Peckham Levels: From Empty Car Park To Buzzing Community Hub

Its rooftop bar was already a success, but also the remaining floors of an empty car park in South London neighborhood Peckham have now been transformed into a community hub. You can get anything here — from a drink to a haircut.

Open in spring and summer only, rooftop bar Frank’s has been a local favorite since 2008. In August, we reported on the opening of a viewing platform on the rooftop of the car park, commissioned by cultural programmer Bold Tendencies. Peckham Levels is another temporary project, occupying and programming the remaining space for the next six years. The renewed car park, a cultural destination for the local community, provides affordable workspaces for creatives and small businesses. A space that was formerly defined by the motionlessness of parked cars is now buzzing with activity.

The lower levels accommodate 50 studios, a co-working space, a print space and 3D printing services, yoga classes, and photography studios, among others. The heart of the space is located on the fifth and sixth floor — a public space for day and nighttime amusement with bars, street food stands, an auditorium, a hair salon, and a live music space. Much of the cultural program is developed by the businesses located in the building. A specially developed wayfinding system should makes it less of a hassle for visitors to navigate through the garage. Bright colors point to the different levels and to what is going on behind the closed doors, so you’ll easily find that restaurant you were looking for, rather than stumble into someone’s studio.
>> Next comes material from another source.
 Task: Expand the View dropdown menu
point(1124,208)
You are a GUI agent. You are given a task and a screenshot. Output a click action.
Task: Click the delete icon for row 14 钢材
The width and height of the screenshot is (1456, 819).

Peckham Levels is an initiative of Make Shift, an organization dedicated to the revitalization of derelict buildings and barren plots of land. They aim to create communal spaces that stimulate creativity, small business and a sense of community. In Brixton, another South London neighborhood, Make Shift is the driving force behind Pop Brixton, a popular hangout spot that is home to some 50 local businesses, including food companies, retail boutiques, a radio station, and a community barber shop.

In Peckham Levels, too, the focus is local. 65% of entrepreneurs and merchants are Peckham natives, while 92% is from the wider London borough of Southwark. For most of the street food vendors, it’s the first site to set up shop (semi-)permanently. The fresh, community-led approach of the initiators has strong potential in terms of sustainable development of the neighborhood, considering the many property-led projects elsewhere in the city. The next six years will show whether this potential has come to full fruition.